- WHAT TO PRODUCE
Copy the rows below word for word, starting at the line that contains "1354x663 pixels. Task: Collapse" and ending at the line that contains "click(x=421, y=307)", both included.

*****

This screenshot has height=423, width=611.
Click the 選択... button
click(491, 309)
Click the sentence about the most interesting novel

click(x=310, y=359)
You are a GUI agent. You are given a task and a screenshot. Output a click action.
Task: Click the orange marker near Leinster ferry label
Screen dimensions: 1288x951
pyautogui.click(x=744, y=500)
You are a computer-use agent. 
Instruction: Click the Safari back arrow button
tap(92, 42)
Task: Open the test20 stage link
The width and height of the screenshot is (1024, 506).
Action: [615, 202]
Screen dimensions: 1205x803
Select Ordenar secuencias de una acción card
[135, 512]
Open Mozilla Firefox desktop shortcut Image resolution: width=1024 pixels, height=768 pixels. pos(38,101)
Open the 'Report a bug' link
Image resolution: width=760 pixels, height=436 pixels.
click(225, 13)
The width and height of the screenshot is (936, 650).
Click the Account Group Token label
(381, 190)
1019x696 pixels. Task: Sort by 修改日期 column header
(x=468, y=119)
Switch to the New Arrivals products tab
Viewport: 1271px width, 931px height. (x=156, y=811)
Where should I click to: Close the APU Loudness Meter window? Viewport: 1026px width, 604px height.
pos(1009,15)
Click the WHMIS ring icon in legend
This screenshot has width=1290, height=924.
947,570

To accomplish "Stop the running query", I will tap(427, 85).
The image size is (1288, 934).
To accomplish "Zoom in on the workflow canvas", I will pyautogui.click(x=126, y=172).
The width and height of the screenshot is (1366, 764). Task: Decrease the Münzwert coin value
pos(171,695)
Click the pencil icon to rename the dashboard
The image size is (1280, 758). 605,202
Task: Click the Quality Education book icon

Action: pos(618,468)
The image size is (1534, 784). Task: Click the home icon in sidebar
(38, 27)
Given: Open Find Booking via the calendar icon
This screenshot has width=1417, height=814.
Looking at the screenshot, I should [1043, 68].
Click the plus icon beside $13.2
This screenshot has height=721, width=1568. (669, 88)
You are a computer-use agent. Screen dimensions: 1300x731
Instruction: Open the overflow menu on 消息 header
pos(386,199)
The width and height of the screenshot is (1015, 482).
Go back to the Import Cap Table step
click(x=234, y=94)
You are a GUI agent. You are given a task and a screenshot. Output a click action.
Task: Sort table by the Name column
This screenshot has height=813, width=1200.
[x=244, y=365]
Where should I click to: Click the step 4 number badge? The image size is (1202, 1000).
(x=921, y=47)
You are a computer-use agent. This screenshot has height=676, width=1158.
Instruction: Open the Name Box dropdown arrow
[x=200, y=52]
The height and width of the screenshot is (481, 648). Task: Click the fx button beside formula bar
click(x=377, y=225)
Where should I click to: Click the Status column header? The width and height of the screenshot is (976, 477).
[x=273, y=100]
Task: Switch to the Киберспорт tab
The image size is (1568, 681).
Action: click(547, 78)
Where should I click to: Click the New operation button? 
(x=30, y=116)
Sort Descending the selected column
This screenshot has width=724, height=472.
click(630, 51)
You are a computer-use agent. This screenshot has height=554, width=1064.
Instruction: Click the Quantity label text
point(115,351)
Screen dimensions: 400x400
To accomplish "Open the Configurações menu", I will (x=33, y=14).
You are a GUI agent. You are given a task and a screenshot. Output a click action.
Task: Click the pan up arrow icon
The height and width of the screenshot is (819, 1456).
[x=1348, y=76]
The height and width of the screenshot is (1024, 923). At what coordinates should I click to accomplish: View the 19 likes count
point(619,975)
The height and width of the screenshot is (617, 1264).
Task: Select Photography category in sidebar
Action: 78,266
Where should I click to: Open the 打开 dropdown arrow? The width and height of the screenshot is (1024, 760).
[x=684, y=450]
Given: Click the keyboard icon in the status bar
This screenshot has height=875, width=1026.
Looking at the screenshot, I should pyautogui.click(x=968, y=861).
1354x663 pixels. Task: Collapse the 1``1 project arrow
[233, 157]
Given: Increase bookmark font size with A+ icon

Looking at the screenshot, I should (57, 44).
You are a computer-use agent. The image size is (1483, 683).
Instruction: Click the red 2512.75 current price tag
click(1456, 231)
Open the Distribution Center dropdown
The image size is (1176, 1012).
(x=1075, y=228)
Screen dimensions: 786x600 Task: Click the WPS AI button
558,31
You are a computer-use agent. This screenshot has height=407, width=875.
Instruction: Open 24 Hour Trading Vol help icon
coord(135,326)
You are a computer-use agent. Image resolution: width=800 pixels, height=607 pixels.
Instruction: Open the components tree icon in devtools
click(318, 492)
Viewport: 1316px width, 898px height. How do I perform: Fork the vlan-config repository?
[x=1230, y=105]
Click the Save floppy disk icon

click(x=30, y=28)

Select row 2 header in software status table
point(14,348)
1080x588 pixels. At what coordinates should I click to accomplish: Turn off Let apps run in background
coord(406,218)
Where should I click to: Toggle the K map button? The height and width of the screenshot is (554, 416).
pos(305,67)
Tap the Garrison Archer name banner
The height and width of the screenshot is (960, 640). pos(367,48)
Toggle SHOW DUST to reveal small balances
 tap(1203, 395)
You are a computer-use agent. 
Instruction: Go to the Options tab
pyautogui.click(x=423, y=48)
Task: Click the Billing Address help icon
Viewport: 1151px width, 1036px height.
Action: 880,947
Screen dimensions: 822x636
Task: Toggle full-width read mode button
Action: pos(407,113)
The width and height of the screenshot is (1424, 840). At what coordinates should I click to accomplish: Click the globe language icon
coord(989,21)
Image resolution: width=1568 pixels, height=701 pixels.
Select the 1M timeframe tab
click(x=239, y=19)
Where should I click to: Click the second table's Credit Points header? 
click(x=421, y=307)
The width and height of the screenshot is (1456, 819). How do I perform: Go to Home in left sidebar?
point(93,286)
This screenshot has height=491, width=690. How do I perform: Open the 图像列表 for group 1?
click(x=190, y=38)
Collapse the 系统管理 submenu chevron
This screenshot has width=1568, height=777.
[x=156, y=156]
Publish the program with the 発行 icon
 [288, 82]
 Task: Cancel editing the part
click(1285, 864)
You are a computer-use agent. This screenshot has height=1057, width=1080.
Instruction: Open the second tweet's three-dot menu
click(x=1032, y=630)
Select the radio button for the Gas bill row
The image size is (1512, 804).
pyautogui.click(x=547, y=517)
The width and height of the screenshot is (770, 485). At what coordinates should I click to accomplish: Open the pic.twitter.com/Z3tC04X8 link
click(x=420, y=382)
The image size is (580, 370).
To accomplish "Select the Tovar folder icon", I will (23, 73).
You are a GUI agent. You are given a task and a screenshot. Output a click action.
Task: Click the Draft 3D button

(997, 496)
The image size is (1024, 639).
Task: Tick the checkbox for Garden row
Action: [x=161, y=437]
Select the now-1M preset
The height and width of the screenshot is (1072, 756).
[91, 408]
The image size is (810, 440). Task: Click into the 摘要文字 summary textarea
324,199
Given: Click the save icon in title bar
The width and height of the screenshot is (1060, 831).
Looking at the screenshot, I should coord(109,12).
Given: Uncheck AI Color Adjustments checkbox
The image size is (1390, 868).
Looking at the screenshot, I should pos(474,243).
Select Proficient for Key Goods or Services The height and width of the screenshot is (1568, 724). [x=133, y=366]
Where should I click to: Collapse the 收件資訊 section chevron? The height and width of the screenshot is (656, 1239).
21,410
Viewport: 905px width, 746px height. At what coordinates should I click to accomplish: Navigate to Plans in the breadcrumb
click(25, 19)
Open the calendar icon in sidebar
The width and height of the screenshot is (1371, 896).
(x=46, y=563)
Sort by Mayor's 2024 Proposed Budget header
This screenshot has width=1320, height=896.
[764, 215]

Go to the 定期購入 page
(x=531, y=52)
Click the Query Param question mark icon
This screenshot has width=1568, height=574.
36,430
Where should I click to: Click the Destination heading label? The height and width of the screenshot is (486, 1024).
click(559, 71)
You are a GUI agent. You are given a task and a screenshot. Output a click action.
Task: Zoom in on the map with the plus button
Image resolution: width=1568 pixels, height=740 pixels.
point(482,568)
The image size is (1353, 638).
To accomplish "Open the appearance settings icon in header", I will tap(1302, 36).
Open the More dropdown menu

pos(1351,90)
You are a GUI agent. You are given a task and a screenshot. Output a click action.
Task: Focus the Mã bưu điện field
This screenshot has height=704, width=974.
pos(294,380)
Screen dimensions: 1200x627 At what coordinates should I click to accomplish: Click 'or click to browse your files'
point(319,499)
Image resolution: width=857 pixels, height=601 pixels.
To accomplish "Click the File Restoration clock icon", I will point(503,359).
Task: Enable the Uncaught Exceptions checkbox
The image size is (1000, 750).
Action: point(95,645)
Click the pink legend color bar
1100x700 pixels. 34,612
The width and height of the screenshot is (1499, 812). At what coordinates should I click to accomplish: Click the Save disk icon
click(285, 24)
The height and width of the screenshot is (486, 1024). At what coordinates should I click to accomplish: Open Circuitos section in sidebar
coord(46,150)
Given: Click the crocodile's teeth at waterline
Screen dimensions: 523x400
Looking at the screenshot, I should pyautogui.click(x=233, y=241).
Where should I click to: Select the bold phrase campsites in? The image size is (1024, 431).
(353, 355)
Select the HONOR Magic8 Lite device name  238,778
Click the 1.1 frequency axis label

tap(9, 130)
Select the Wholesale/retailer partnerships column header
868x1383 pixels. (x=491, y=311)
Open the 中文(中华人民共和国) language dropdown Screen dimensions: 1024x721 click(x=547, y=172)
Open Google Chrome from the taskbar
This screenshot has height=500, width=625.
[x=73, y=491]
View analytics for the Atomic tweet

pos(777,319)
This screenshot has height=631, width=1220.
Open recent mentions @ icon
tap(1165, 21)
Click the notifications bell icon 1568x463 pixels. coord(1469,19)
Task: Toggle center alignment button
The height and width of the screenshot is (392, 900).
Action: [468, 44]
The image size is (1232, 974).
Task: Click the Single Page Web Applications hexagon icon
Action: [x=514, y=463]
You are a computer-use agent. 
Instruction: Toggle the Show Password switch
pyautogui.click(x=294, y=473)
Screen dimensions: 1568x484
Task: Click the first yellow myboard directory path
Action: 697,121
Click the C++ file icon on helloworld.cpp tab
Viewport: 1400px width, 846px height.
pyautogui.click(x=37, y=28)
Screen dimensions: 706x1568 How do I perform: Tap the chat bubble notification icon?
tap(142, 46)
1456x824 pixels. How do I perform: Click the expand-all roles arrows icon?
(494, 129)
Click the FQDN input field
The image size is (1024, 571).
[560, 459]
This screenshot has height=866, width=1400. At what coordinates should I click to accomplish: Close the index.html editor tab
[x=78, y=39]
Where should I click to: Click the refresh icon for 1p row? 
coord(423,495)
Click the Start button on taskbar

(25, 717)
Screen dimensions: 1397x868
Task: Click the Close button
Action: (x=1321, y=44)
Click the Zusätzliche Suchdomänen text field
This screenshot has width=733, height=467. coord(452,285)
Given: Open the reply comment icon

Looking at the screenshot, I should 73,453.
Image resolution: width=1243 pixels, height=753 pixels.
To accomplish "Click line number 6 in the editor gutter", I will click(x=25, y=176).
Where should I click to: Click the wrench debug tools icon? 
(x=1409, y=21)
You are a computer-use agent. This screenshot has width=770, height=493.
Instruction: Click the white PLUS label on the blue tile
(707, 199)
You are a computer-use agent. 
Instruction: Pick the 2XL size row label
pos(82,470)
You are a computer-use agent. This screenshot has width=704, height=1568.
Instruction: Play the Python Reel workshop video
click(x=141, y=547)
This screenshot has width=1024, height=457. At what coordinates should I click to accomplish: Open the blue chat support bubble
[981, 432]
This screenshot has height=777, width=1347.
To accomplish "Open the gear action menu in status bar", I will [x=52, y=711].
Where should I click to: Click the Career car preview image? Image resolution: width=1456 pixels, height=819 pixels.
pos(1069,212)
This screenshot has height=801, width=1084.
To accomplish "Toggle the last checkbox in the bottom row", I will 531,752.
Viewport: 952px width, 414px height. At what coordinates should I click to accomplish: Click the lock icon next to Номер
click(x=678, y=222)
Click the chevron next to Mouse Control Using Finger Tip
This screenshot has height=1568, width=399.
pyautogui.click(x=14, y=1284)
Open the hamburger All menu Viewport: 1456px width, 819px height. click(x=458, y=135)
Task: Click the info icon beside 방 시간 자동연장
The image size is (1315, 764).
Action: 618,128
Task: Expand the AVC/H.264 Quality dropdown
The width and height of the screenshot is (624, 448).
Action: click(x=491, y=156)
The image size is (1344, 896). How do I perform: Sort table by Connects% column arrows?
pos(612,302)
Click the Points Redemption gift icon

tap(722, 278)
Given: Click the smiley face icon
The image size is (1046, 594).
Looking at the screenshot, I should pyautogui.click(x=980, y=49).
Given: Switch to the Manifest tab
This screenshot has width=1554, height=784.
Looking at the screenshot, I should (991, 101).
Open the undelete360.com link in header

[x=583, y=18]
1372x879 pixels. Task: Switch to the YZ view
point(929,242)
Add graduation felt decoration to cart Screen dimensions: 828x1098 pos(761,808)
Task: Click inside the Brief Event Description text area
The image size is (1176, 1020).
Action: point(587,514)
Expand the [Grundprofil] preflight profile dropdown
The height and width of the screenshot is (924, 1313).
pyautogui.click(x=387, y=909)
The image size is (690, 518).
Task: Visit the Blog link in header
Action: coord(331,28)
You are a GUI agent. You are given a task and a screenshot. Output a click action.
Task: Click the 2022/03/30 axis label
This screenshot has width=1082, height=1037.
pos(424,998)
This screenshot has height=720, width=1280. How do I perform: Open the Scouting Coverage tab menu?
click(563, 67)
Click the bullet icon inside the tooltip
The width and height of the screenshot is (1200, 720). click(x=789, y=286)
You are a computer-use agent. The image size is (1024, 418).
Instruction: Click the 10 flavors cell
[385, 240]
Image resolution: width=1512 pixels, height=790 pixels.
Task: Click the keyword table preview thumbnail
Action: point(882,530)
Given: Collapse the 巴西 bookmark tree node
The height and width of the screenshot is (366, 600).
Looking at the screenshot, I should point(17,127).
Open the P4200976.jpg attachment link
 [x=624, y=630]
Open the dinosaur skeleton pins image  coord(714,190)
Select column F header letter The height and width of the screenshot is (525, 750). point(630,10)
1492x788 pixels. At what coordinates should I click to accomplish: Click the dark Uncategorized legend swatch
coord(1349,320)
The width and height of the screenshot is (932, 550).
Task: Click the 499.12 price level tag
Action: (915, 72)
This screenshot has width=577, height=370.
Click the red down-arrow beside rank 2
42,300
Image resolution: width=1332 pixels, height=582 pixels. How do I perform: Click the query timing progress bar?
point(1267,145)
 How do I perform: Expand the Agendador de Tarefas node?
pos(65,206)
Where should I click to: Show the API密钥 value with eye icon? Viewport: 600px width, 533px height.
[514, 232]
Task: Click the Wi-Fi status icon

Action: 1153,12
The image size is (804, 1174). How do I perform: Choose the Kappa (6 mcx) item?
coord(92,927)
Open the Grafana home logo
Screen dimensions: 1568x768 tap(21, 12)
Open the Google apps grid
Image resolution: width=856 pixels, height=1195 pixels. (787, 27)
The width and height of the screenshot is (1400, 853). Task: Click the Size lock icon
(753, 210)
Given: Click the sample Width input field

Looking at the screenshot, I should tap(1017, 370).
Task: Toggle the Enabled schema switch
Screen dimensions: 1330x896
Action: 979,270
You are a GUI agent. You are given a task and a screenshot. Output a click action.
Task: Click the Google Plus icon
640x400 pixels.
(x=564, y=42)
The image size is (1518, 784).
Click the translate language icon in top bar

*****

- RESULT OF THIS TASK
1354x663 pixels. Task: Collapse the 1``1 project arrow
[233, 157]
Given: Increase bookmark font size with A+ icon

Looking at the screenshot, I should (57, 44).
You are a computer-use agent. The image size is (1483, 683).
Instruction: Click the red 2512.75 current price tag
click(1456, 231)
Open the Distribution Center dropdown
The image size is (1176, 1012).
(x=1075, y=228)
Screen dimensions: 786x600 Task: Click the WPS AI button
558,31
You are a computer-use agent. This screenshot has height=407, width=875.
Instruction: Open 24 Hour Trading Vol help icon
coord(135,326)
You are a computer-use agent. Image resolution: width=800 pixels, height=607 pixels.
Instruction: Open the components tree icon in devtools
click(318, 492)
Viewport: 1316px width, 898px height. How do I perform: Fork the vlan-config repository?
[x=1230, y=105]
Click the Save floppy disk icon

click(x=30, y=28)

Select row 2 header in software status table
point(14,348)
1080x588 pixels. At what coordinates should I click to accomplish: Turn off Let apps run in background
coord(406,218)
Where should I click to: Toggle the K map button? The height and width of the screenshot is (554, 416).
pos(305,67)
Tap the Garrison Archer name banner
The height and width of the screenshot is (960, 640). pos(367,48)
Toggle SHOW DUST to reveal small balances
 tap(1203, 395)
You are a computer-use agent. 
Instruction: Go to the Options tab
pyautogui.click(x=423, y=48)
Task: Click the Billing Address help icon
Viewport: 1151px width, 1036px height.
Action: 880,947
Screen dimensions: 822x636
Task: Toggle full-width read mode button
Action: pos(407,113)
The width and height of the screenshot is (1424, 840). At what coordinates should I click to accomplish: Click the globe language icon
coord(989,21)
Image resolution: width=1568 pixels, height=701 pixels.
Select the 1M timeframe tab
click(x=239, y=19)
Where should I click to: Click the second table's Credit Points header? 
click(x=421, y=307)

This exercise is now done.